Ils réfutent la qualité de “maitre d’oeuvre délégué” attribuée au Cis Immobilier par les époux [N]. Ils indiquent que Cis Immobilier a uniquement agi en sa qualité de syndic du syndicat des copropriétaires Les Balcons de la Tarentaise Bâtiment B et pour ses intérêts ; qu’il ne dispose d’aucun mandat spécial lui permettant d’agir au nom et pour le compte du maître d’ouvrage. Les mentions sur le procès-verbal de réception sont une erreur de plumes. De même, ils contestent l’existence d’un quelconque mandat reçu par Cis Immobilier des époux [N] pour la gestion des travaux de leur appartement ; seules la coordination des travaux, consistant à permettre l’accès aux entreprises intervenantes aux communs et aux privatifs, et la gestion des délais par Cis Immobilier en sa qualité de syndic ont été convenues. Ils concluent donc à l’absence de faute de la société Cis Immobilier et excluent la mise en oeuvre des garanties.

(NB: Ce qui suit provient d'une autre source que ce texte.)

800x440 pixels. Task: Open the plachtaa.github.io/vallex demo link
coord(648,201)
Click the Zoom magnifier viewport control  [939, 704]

Enfin, ils soulèvent l’absence de justification d’un préjudice de jouissance, le calendrier fixé n’ayant été que prévisionnel et ne tenant pas contractuellement les parties sur la date de fin de chantier. De plus, ils contestent le quantum demandé et indiquent que la durée à prendre en compte est 3 ans et non 5, que la valeur locative du bien n’est pas démontrée et que l’utilisation du bien n’est que de 3 à 4 mois sur l’année, de sorte qu’une année d’indemnisation sur 12 mois ne saurait être prise en compte.
Suivant conclusions notifiées par RPVA le 11 avril 2025, la Sarl Wimm s’oppose aux demandes formulées à son encontre par les époux [N]. A titre reconventionnel, elle sollicite :
— la condamnation des époux [N] à lui verser la somme de 11.250 euros HT, soit 13.500 TTC à titre provisionnel en contrepartie du travail réalisé,
— le rejet de la demande de garantie formulée par la société Cis Immobilier
— la condamnation de la société Cis Immobilier à la relever et garantir de l’ensemble des condamnations prononcées à son encontre,
— condamner solidairement les époux [N] à lui verser la somme de 3.000 euros en application de l’article 700 du code de procédure civile dont distraction au profit de la Selarl Mlb Avocats.
Elle soulève l’irrecevabilité de la demande en communication de pièce sous astreinte faite à son égard en indiquant que seul le syndicat des copropriétaires représenté par son syndic est en droit de les communiquer en ce qu’il est le cocontractant. Elle expose que le contrat avec le maître d’oeuvre, le cahier des charges de chaque lot ainsi que les marchés de travaux ont dû être approuvés au cours d’une assemblée générale.
Par ailleurs, elle conclut que les époux sont libres de pouvoir réaliser les travaux qu’ils souhaitent dans les parties privatives. Elle indique qu’ils ne démontrent pas l’existence d’un trouble manifestement illicite. Elle relève que les travaux demandés par les époux excèdent la mission de reconstruction à l’identique que le syndicat des copropriétaires lui a confiée et indique n’avoir aucune lien contractuel avec les époux [N]. Pour ces raisons, elle conclut à l’existence de contestations sérieuses aux demandes en paiement provisionnel.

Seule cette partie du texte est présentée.